# Data for processing
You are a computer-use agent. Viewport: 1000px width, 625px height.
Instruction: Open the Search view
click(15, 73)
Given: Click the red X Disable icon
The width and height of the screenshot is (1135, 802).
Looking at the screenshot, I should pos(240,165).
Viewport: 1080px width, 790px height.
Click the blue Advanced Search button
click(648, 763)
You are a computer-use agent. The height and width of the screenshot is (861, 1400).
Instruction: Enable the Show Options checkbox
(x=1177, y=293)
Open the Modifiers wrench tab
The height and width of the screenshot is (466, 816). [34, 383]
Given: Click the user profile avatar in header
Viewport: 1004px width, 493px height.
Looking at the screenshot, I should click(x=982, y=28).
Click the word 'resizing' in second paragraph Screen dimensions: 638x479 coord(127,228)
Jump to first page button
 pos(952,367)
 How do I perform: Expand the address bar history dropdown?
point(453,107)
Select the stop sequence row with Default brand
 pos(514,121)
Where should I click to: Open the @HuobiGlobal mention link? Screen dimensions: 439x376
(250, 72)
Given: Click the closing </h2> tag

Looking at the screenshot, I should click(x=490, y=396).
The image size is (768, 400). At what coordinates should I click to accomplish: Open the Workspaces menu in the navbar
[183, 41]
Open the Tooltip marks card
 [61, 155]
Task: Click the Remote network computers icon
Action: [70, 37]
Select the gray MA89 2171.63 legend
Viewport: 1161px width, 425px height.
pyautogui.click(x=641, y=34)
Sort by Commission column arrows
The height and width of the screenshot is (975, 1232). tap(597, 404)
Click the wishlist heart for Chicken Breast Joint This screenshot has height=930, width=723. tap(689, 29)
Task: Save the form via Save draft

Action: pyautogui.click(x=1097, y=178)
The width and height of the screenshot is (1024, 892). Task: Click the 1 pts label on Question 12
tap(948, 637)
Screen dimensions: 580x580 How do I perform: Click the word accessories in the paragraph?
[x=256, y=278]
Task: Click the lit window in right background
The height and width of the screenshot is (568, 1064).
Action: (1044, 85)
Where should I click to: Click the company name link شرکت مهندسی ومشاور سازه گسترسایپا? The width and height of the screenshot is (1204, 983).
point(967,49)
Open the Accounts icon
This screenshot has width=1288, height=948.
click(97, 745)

# Work item
This exercise calls for the entries to be restated exactly.

# Response box
You are a computer-use agent. Viewport: 1000px width, 625px height.
Instruction: Open the Search view
click(15, 73)
Given: Click the red X Disable icon
The width and height of the screenshot is (1135, 802).
Looking at the screenshot, I should pos(240,165).
Viewport: 1080px width, 790px height.
Click the blue Advanced Search button
click(648, 763)
You are a computer-use agent. The height and width of the screenshot is (861, 1400).
Instruction: Enable the Show Options checkbox
(x=1177, y=293)
Open the Modifiers wrench tab
The height and width of the screenshot is (466, 816). [34, 383]
Given: Click the user profile avatar in header
Viewport: 1004px width, 493px height.
Looking at the screenshot, I should click(x=982, y=28).
Click the word 'resizing' in second paragraph Screen dimensions: 638x479 coord(127,228)
Jump to first page button
 pos(952,367)
 How do I perform: Expand the address bar history dropdown?
point(453,107)
Select the stop sequence row with Default brand
 pos(514,121)
Where should I click to: Open the @HuobiGlobal mention link? Screen dimensions: 439x376
(250, 72)
Given: Click the closing </h2> tag

Looking at the screenshot, I should click(x=490, y=396).
The image size is (768, 400). At what coordinates should I click to accomplish: Open the Workspaces menu in the navbar
[183, 41]
Open the Tooltip marks card
 [61, 155]
Task: Click the Remote network computers icon
Action: [70, 37]
Select the gray MA89 2171.63 legend
Viewport: 1161px width, 425px height.
pyautogui.click(x=641, y=34)
Sort by Commission column arrows
The height and width of the screenshot is (975, 1232). tap(597, 404)
Click the wishlist heart for Chicken Breast Joint This screenshot has height=930, width=723. tap(689, 29)
Task: Save the form via Save draft

Action: pyautogui.click(x=1097, y=178)
The width and height of the screenshot is (1024, 892). Task: Click the 1 pts label on Question 12
tap(948, 637)
Screen dimensions: 580x580 How do I perform: Click the word accessories in the paragraph?
[x=256, y=278]
Task: Click the lit window in right background
The height and width of the screenshot is (568, 1064).
Action: (1044, 85)
Where should I click to: Click the company name link شرکت مهندسی ومشاور سازه گسترسایپا? The width and height of the screenshot is (1204, 983).
point(967,49)
Open the Accounts icon
This screenshot has width=1288, height=948.
click(97, 745)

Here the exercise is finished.